Fashion rental and styling platform Stage3 on Wednesday (October 23) said it has raised $2 Mn in a Pre-Series A funding round led by Blume Ventures.
The fresh capital will be used by the fashion startup to amplify the brand experience, the company claimed in a press statement, and added that it would also boost its offline footprint for the omnichannel play, augment its data capabilities presumably for procurement and designs, while solidifying Stage3 as the pre-eminent platform for design-led fashion at affordable prices.
Founded in 2016 by Sabena Puri, Sanchit Baweja and leading fashion designer Rina Dhaka, the Delhi-based fashion startup works with more than 100 designers, 25 celebrity stylists and more than 50 celebrities. The brand focusses on providing affordable access to on-trend, glamorous fashion through rental and sales. The fashion rental startup primarily targets fashion-forward millennials through its selection of celebrity-endorsed designer outfits and accessories.
The fashion rental startup registered revenue growth of 350% YoY and claims to have consistently recorded high repeat rates and unit economics.
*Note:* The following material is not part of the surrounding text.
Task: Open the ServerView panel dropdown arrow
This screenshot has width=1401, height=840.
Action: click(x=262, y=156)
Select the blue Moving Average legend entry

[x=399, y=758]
Stage3’s asset-light model relies on inventory linked to revenue-sharing and this accounts for 80% of its current inventory. In 2020, the company plans to collaborate with several prominent celebrities, influencers and designers.
“Through our offerings, we want to bridge this gap and help our customers be on top of today’s fashion game without having to worry about high pricing, seasonality or storage woes. The sharing economy is going to change the way we consume fashion in India,” said Stage3 CEO and cofounder Puri.
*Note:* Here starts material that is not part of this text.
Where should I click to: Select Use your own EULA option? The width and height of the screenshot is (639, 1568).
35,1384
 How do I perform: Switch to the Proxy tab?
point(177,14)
The fashion rental startup follows a two-pronged approach. First, it makes expensive designer wear available to millennials at a fraction of the MRP through a rental business model. Second, it simultaneously sells capsule collections of “elevated basics” via its home-grown fashion brand Alaya, by leveraging collective purchase trends and data insights from customers.
Cofounder Baweja, who is the chief business officer, said the company’s growth includes the omnichannel model and data-driven customer insights. “We plan to invest heavily in enhancing our data capabilities as well as focus on building greater awareness amongst our target audiences about the rental model we are operating with,” he added .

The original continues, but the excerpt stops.